The helicopters Snow flew in his job as a test and recovery pilot and maintenance officer, often required intricate maneuvering and quick action.
"The one thing you had to learn in Vietnam anytime is you didn't know exactly who was your friend and who was not," he recalls.
In recovery of a downed helicopter, Snow would repair it on the ground and fly it out, if possible, often under fire. If the 'copter couldn't be repaired, it would be attached to a larger aircraft and lifted out. Once it was back at the base, Snow's job still wasn't done.
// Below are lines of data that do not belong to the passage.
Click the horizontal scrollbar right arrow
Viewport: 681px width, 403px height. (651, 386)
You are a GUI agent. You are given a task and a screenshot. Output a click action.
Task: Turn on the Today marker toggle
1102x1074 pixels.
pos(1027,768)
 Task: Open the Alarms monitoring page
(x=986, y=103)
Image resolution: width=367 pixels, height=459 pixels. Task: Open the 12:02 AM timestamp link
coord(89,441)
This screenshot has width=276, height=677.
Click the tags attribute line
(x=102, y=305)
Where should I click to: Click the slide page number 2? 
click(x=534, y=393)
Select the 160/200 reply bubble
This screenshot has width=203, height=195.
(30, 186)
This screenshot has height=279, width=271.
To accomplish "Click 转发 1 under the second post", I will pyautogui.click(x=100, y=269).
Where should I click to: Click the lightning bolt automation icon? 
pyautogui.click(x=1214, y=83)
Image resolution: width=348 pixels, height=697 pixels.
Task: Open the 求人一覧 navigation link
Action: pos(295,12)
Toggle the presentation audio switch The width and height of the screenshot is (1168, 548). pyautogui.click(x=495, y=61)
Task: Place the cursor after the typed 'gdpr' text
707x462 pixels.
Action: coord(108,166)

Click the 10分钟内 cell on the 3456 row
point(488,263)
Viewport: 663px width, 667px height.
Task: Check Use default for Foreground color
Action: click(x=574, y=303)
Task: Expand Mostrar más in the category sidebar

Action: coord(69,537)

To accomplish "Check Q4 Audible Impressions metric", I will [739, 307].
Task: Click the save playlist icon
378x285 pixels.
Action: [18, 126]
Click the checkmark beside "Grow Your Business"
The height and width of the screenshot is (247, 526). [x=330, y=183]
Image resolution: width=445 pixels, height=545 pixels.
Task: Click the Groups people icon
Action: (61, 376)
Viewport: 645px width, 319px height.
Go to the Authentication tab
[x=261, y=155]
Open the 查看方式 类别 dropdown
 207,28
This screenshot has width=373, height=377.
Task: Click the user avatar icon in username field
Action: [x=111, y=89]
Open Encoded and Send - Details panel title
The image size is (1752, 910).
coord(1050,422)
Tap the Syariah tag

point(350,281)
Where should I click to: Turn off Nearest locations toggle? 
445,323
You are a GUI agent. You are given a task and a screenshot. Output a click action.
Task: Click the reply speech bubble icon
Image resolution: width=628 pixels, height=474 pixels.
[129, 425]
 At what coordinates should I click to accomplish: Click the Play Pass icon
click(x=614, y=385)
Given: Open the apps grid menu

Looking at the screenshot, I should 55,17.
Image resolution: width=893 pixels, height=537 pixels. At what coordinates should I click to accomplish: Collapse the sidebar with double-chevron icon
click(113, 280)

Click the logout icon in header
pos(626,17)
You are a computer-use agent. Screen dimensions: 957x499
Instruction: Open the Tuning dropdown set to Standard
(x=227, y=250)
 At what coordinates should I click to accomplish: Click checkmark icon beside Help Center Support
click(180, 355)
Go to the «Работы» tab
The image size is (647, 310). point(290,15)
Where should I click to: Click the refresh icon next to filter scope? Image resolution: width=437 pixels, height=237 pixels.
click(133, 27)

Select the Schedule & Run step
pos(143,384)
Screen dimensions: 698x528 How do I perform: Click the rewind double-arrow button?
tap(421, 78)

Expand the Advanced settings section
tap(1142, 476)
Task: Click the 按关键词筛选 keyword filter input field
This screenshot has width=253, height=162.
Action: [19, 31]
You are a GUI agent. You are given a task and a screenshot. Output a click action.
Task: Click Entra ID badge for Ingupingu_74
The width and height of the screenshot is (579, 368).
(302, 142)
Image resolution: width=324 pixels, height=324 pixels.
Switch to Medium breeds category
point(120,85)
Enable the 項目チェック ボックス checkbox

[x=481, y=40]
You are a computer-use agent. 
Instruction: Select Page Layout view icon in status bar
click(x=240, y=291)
"Once we maintained the aircraft and brought it back into flyable condition, it had to be tested before we released it back to the unit."
After serving in Vietnam from October 1968 to October of 1969, he returned home only to be greeted as so many other Vietnam vets had been: By an anti-war demonstration in the San Francisco airport.
That's one of the many reasons Snow's involved in the Vietnam, Forty Years Later Commemoration Tribute. It will be held on April 25 at the American Freedom Museum in Bullard.
Along with the welcoming ceremony and displays, the traveling wall,with the 58,300 names of those who died in the Vietnam War, will be on display.
Jim Snow, who is hoping that time has helped heal the many scars of that time in history, served our country in the army for 27 years.